There’s so much that we can’t control. So why bother trying at all?

In my circumstance, I thought that if I could control my environment or people around me, life would be ideal, or at least easier. But really what I’ve been doing is pushing people away with my dogmatic ways. I’ve appeared angry, stubborn, worried, unhappy, unkind and above all, unloving. And, if I think about it, yes, I truly have been all of those things, because I had convinced myself that controlling circumstances would lead to happiness and fulfillment. At least for me.


How Wrong I’ve Been

Perhaps that’s why the Sermon on the Mount, found in the Good Word, provides so much insight into the human condition. In Matthew 6:25-34, Jesus talks about not worrying.

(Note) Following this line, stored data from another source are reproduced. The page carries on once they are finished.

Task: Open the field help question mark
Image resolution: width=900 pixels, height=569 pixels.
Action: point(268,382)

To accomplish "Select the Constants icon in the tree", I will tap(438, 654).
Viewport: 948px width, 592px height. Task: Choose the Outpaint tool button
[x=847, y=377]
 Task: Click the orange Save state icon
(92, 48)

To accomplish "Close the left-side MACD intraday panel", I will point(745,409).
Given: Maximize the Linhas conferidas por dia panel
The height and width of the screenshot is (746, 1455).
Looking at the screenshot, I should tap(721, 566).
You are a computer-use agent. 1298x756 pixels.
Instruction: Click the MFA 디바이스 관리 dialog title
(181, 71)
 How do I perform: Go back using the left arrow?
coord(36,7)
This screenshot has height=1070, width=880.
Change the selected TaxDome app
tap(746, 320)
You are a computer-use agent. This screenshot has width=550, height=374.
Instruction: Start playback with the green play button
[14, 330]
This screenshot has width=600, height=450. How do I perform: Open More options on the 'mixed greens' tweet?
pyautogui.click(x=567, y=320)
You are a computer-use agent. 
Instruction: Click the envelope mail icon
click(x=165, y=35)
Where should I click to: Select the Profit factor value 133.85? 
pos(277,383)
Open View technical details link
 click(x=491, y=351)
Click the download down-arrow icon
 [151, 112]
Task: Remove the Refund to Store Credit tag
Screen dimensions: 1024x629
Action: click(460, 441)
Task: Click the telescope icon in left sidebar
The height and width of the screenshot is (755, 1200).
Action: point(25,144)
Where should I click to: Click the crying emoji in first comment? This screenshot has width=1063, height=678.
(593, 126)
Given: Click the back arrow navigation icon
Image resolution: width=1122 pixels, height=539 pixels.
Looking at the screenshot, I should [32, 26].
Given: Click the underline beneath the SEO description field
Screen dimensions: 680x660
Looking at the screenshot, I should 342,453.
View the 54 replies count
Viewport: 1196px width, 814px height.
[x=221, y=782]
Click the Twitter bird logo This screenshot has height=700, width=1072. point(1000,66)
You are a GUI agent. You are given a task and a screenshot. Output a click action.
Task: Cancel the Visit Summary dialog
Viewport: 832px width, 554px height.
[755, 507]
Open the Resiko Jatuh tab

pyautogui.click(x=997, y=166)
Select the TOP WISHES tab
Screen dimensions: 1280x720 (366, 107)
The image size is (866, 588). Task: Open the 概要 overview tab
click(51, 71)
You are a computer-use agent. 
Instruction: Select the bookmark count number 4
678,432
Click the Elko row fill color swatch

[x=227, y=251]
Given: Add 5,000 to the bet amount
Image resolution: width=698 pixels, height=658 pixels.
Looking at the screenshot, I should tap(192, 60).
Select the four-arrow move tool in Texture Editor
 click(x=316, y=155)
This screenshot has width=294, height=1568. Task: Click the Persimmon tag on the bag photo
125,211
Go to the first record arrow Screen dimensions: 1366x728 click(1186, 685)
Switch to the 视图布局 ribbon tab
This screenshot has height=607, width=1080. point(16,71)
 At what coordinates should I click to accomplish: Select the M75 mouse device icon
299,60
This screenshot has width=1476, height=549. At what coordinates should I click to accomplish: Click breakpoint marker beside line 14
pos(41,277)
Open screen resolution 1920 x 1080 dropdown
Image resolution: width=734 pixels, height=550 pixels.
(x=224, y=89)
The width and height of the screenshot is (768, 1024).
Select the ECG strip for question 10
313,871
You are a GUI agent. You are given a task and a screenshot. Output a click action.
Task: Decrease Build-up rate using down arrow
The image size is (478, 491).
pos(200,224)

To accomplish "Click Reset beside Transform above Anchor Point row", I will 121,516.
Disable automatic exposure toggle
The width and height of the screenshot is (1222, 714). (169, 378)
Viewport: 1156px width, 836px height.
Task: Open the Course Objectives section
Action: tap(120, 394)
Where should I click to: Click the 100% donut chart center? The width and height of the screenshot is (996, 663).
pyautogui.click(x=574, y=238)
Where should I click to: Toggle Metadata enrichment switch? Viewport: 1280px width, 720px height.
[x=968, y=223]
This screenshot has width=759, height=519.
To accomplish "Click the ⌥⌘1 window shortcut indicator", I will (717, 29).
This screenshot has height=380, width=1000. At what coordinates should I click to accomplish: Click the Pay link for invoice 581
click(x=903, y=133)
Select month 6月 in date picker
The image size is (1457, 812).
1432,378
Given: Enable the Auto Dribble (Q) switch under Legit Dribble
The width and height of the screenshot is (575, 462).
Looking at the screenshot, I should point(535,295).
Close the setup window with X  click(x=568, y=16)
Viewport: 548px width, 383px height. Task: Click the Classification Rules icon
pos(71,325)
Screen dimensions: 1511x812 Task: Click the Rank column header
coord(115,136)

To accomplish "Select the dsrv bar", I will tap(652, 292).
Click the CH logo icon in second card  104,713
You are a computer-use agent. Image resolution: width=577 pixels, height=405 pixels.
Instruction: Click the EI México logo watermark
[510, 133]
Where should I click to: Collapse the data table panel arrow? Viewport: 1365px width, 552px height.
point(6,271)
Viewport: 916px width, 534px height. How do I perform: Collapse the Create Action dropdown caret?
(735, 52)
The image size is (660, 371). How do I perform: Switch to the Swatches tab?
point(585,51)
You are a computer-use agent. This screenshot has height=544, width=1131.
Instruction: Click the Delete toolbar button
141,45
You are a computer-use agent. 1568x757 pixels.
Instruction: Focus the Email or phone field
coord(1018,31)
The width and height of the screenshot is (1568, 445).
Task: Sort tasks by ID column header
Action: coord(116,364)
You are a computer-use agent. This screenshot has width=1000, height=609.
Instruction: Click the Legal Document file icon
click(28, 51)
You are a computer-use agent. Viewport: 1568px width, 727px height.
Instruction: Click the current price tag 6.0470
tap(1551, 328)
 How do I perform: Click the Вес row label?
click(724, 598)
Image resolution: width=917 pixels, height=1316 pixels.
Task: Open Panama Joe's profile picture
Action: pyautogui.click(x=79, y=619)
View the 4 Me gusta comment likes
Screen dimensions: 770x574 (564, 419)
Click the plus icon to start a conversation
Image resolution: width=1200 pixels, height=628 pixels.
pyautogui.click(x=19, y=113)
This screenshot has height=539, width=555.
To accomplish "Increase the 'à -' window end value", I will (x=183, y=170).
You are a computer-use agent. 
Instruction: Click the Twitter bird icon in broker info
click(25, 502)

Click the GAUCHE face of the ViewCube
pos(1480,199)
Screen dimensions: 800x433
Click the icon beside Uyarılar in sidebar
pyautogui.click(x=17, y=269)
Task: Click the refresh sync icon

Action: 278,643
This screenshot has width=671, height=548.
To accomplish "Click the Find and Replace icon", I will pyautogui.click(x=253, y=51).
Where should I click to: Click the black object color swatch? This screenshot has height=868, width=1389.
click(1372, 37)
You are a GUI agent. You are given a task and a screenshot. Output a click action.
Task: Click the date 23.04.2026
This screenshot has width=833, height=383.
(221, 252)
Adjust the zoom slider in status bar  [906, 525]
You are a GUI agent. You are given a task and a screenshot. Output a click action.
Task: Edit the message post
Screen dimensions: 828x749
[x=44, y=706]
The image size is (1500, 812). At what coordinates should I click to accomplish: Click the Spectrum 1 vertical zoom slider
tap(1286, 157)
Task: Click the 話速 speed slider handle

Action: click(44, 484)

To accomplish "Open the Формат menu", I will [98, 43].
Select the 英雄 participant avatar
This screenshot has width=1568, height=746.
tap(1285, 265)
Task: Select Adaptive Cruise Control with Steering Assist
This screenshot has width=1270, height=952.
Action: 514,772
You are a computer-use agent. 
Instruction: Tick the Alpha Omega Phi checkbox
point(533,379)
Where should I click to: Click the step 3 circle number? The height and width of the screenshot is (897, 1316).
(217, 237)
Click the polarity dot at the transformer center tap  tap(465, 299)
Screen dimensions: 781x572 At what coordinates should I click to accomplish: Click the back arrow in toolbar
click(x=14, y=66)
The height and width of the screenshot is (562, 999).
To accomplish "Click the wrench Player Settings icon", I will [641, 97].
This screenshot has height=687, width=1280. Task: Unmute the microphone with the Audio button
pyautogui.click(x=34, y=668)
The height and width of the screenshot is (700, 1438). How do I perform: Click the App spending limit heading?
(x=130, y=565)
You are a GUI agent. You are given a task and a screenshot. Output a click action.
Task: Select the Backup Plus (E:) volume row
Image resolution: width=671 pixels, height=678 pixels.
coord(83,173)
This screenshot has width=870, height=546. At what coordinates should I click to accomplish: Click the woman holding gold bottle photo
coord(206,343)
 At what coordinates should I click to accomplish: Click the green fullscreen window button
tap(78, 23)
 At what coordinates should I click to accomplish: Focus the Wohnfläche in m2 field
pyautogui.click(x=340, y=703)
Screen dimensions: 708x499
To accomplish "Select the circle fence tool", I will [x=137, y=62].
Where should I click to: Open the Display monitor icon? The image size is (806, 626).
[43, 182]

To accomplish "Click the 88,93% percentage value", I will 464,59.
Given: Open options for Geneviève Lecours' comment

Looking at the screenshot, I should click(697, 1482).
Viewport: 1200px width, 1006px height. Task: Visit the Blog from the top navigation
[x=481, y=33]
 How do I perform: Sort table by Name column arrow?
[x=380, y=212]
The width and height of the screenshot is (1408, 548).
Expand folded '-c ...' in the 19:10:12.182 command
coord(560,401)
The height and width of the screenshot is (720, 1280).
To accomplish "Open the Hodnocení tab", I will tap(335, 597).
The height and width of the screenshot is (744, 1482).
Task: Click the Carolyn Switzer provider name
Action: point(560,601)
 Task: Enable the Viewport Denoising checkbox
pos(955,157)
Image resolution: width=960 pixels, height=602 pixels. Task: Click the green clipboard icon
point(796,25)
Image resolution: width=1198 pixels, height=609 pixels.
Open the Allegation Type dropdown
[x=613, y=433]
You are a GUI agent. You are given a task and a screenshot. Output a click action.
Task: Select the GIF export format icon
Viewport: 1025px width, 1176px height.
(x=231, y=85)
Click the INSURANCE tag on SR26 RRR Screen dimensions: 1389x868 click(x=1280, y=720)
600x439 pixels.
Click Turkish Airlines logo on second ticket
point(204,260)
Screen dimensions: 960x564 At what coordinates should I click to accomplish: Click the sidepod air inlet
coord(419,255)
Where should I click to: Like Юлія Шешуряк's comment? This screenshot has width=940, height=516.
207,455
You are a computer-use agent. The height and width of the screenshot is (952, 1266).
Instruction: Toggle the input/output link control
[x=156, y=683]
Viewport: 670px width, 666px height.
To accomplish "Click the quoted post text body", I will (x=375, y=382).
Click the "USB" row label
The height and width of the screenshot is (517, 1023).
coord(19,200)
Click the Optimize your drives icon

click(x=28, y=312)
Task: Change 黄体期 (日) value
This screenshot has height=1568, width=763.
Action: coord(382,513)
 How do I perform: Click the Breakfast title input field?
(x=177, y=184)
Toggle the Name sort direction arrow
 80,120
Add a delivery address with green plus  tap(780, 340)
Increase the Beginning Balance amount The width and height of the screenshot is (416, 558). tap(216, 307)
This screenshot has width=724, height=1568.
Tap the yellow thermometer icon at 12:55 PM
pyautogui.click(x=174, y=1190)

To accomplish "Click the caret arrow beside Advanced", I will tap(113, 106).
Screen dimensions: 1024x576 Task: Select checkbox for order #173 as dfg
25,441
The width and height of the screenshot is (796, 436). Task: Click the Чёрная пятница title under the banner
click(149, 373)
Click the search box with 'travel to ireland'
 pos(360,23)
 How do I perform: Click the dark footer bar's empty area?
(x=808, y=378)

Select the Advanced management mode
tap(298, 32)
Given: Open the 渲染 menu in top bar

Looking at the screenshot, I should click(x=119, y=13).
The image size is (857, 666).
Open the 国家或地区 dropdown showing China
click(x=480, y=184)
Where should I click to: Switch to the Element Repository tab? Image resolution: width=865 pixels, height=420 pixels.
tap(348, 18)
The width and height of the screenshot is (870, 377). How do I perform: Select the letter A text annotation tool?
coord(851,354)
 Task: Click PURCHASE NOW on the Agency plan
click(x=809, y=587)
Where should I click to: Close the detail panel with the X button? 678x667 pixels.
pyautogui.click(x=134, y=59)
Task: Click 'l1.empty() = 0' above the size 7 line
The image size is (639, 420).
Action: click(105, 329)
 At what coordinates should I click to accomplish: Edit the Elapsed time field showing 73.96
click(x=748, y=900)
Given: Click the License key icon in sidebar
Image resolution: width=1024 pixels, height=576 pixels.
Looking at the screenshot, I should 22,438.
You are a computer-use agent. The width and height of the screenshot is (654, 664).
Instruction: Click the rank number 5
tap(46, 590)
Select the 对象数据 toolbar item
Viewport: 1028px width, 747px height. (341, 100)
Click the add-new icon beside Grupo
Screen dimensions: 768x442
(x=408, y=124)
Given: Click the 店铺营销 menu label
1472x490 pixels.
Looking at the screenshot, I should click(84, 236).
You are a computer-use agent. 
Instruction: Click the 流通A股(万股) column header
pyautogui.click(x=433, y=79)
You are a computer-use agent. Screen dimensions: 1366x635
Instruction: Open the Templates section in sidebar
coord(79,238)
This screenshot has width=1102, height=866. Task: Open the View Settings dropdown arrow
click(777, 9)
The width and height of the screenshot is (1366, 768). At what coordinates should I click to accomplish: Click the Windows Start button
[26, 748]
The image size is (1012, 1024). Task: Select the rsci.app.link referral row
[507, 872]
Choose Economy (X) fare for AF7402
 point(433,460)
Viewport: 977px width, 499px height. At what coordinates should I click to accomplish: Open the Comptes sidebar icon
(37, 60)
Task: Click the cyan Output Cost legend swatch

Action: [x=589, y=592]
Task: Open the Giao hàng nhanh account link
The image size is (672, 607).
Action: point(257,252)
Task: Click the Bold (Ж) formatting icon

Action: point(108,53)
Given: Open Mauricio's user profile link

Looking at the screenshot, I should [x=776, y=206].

Through these verses, He encourages the listener not to worry so much about things such as food or material possessions. Because, really, worry is a by-product of control. Worry is directly linked to the lack of control over circumstances or people.

This inherent connection between worry and control has somehow eluded me for decades.

Now I want the dependency on being in control to be broken. I want to be free of this debilitating character flaw and to accept that the idea that being “in control” is really a lie. It’s a lie that creates the illusion that if you and I could just control our circumstances or the people around us, life would be better.

No, it wouldn’t. Because our desire for control leads us to be miserable, lonely people, and we create an environment for those around us to potentially feel the same way.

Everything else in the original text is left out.